Painter Carolus Enckell was recognised for his life-long work with colour
The Finnish Colour Association celebrated AIC’s International Colour Day by awarding ithe Iiris Prize to the painter Carolus Enckell for his profound and lifelong investigative, creative and pedagogic work with colour. Enckell received the award amidst his retrospective exhibition, ongoing until 15th May 2016 in the Sara Hildén Art Museum, Tampere, Finland.

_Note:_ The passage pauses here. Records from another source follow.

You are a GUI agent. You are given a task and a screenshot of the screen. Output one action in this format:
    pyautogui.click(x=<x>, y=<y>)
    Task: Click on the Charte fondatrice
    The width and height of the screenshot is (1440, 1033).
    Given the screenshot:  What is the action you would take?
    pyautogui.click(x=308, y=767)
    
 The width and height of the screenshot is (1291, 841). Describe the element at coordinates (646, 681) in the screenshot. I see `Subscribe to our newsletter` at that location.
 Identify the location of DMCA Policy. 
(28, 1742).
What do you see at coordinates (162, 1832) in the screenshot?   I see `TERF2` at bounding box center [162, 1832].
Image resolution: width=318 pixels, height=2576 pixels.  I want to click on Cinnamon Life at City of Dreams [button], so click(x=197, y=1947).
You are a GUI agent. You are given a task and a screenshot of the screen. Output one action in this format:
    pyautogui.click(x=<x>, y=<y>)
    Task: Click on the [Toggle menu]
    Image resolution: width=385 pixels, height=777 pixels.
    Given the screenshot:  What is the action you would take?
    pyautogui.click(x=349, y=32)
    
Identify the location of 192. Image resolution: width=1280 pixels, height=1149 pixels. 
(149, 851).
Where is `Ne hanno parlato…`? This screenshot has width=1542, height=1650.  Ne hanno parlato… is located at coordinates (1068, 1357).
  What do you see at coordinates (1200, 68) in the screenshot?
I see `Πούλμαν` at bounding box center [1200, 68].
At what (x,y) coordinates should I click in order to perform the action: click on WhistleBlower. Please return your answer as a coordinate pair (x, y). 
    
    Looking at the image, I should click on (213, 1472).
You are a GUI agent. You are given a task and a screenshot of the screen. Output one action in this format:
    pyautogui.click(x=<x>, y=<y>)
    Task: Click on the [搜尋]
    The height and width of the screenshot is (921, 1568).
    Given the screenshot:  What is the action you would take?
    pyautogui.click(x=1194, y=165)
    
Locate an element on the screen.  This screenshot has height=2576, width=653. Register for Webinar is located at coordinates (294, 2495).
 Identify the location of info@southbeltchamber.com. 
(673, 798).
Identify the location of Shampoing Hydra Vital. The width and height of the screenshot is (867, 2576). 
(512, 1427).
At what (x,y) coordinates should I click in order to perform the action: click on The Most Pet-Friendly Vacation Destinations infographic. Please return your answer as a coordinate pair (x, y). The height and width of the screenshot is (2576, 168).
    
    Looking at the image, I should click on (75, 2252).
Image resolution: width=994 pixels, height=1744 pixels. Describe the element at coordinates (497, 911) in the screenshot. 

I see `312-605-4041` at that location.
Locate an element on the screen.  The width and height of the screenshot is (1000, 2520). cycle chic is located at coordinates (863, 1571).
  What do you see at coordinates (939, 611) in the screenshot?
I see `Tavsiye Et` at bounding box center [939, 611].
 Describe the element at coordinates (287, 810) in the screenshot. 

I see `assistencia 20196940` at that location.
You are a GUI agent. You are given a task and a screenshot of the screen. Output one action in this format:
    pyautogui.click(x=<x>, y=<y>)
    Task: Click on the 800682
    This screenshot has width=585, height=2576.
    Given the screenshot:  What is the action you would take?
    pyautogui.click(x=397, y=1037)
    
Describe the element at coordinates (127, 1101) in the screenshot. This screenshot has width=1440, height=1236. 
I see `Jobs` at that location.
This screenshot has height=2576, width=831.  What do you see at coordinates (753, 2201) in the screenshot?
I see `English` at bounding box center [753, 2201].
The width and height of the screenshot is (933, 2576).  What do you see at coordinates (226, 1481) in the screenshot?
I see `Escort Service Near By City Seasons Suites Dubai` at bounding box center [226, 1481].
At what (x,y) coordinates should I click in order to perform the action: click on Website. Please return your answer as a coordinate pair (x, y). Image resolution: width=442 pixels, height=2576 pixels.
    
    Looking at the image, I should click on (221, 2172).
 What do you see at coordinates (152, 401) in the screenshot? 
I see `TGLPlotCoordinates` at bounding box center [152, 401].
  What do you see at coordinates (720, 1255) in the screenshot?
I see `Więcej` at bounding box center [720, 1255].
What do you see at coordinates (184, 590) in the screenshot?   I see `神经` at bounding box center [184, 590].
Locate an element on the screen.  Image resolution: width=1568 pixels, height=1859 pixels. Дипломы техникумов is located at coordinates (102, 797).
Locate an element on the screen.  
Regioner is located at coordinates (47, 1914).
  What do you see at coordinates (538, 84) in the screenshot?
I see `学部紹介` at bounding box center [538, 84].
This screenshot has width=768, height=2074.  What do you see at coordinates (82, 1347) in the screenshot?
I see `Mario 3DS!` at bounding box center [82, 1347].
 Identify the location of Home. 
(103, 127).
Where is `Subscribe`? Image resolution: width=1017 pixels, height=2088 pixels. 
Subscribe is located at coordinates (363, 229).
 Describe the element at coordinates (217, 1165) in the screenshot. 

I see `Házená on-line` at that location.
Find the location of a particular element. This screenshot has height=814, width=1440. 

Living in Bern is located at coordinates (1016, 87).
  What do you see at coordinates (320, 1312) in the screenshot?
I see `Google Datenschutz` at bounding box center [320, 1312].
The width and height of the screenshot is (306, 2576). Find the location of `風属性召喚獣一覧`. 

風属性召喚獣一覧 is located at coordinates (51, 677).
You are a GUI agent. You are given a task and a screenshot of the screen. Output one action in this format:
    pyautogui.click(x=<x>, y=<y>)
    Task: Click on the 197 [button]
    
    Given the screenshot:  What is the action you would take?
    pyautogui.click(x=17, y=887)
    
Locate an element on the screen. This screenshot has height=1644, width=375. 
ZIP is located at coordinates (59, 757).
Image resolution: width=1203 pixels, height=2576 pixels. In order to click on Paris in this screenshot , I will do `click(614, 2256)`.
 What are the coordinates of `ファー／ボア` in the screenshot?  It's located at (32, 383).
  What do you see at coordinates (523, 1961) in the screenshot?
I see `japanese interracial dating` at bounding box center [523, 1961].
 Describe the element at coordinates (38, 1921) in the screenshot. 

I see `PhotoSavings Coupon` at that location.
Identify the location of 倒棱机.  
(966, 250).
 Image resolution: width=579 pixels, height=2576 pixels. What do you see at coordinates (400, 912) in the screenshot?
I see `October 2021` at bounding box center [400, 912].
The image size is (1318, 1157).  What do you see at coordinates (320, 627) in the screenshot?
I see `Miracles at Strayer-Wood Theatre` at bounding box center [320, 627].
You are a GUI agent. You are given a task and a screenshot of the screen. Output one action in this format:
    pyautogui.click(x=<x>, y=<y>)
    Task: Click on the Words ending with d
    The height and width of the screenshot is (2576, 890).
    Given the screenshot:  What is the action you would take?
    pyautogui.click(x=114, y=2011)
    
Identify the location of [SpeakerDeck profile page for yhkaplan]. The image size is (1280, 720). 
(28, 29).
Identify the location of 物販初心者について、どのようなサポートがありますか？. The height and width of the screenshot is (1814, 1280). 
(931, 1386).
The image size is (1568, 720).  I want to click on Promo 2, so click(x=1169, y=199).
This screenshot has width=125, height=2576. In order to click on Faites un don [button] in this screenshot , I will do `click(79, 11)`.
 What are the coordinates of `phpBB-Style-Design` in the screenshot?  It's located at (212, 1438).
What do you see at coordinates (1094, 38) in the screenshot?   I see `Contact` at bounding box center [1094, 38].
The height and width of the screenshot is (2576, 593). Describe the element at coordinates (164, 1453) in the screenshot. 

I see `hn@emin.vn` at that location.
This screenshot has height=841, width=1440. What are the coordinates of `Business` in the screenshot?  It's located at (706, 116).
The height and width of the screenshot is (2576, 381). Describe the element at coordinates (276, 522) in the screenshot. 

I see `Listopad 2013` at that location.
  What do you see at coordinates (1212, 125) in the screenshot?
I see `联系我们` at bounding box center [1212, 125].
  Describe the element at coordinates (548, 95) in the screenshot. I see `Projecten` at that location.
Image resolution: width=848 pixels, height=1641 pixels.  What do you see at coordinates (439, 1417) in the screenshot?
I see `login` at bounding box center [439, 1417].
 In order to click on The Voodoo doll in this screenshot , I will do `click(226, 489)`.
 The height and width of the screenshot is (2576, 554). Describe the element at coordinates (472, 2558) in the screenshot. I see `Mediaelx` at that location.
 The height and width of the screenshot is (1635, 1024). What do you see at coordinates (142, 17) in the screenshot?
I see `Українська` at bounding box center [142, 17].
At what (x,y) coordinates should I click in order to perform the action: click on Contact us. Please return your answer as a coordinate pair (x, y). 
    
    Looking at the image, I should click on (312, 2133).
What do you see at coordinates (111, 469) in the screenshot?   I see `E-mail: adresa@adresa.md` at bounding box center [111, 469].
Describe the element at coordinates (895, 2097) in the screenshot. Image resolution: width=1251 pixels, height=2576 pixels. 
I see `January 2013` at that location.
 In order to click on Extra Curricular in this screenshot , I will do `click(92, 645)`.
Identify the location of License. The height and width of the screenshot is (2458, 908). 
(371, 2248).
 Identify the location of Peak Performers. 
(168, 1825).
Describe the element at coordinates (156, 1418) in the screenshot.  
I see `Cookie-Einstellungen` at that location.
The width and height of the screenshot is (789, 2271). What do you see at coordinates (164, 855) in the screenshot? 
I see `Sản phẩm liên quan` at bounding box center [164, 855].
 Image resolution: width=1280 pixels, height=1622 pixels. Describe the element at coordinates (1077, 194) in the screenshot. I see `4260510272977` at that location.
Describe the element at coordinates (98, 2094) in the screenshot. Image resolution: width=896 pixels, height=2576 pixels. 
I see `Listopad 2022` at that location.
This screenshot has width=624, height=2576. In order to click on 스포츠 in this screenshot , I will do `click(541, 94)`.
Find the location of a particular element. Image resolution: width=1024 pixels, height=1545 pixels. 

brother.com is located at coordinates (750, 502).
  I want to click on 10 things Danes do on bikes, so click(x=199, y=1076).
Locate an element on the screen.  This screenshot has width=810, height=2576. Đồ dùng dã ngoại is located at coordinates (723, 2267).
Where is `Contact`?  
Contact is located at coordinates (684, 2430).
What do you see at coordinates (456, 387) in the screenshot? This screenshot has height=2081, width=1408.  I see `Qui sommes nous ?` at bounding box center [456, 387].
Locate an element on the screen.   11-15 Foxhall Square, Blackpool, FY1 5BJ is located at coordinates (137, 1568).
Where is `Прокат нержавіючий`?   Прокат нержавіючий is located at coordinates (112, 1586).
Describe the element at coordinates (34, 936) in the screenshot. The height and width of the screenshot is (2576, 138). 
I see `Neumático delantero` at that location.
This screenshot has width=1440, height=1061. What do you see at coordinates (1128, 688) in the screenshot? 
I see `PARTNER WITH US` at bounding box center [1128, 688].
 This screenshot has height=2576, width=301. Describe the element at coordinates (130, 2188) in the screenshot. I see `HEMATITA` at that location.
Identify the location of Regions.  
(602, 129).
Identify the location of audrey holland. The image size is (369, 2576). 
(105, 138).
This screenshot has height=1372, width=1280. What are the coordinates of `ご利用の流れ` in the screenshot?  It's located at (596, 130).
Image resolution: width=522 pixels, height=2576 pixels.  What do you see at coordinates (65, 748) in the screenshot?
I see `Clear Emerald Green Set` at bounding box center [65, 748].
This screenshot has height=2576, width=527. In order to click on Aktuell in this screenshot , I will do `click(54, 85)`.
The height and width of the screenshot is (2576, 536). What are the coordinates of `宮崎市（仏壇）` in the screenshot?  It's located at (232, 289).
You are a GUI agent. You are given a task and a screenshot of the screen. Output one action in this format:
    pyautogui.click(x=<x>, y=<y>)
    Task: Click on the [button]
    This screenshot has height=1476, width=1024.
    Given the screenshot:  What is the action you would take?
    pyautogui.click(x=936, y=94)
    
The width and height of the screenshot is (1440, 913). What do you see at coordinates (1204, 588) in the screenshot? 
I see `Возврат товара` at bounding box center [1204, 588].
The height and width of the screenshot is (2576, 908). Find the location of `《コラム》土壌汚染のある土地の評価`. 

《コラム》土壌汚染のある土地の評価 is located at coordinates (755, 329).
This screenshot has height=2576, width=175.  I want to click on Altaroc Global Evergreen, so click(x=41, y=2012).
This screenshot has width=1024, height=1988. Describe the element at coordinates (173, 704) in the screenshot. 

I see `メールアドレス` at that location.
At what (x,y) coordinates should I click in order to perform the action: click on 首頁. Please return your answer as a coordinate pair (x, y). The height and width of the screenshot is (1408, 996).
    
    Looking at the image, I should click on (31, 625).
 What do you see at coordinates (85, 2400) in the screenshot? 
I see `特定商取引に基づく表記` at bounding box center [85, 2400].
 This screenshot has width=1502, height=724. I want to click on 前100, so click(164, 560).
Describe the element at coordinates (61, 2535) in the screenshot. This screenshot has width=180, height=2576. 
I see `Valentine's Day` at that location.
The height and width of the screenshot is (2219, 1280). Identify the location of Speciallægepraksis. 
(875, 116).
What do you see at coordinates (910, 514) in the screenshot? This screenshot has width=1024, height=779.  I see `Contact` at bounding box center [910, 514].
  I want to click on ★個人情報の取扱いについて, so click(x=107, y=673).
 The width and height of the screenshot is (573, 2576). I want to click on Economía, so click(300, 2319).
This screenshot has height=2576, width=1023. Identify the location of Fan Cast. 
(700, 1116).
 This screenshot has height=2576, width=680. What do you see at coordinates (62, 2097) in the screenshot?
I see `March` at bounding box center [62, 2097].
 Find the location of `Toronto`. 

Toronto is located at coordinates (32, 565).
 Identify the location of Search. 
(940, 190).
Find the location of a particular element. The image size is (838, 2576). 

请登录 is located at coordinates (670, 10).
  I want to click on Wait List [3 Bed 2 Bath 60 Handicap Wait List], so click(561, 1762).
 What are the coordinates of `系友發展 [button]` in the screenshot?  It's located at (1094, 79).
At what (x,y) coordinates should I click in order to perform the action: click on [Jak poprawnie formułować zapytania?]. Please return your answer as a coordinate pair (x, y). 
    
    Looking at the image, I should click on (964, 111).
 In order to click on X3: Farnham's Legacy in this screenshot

In Caolus Enckell’s art a personal and experience-based relationship to colour has continued throughout his decades-long career. He has investigated and used colour in his work from diverse viewpoints: as a perceptual and sensory experience as well as a mythical and symbolic phenomenon. Through his teaching work Enckell has disseminated knowledge and awareness of colour to students of art ever since the 1970s. The Free Art School (Vapaa taidekoulu) published a Finnish translation of Josef Albers’s Interaction of Color in 1978 and Carolus Enckell was a member of the edition’s editorial board. During Enckell’s terms as rector and professor in the Free Art School Albers’s pedagogical method was applied to the school’s colour teaching, and Albers’s method is still used widely in colour teaching in art and design schools throughout Finland.
Carolus Enckell: Hon, 2010, gouache on paper, 30 x 19 cm, Photo: Patrik Rastenberg © Galerie Forsblom
Carolus Enckell (born 1945) is an internationally recognised Finnish painter. Enckell studied in the Free Art School (Vapaa taidekoulu) in Helsinki, Finland during 1966–69. He has held one-man shows in Finland and abroad since 1973, among other places at Galerie Artek, Galerie Forsblom, the Helsinki Kunsthalle and the Jack Tilton Gallery in New York.
He has also participated in several group shows in Nordic Museums and he is represented in the collections of numerous foundations and museums in the Nordic countries. Enckell has also created several public artworks in Finland and Sweden, among them murals for the Finnish Embassy in Stockholm and for Jyväskylä University in Finland as well as altarpieces and stained glass windows for Finnish churches. He has received several prizes and awards, including the Pro Finlandia medal in 2009 and the Carnegie Art Award in 2001. Enckell has forged an important career as an art pedagogue in the Free Art School in Helsinki during 1970–84, acting as its rector during 1988–95. He has taught also at the Art Academy in Oslo during 1983–85, The Gothenburg Art University during 1986–91 and the Royal Academy of Art in Stockholm during 1996–97. Enckell was editor-in-chief of the Finnish Taide art magazine during 1984–1990.
THE IIRIS PRIZE
The Finnish Colour Association’s Iiris Prize can be given to a work or deed involving colour that has noticeably improved aesthetic appreciation, functionality or safety in people’s environment and daily life. The work can involve fine art, design, architecture or environmental design or for example colour technologies such as the printing industry.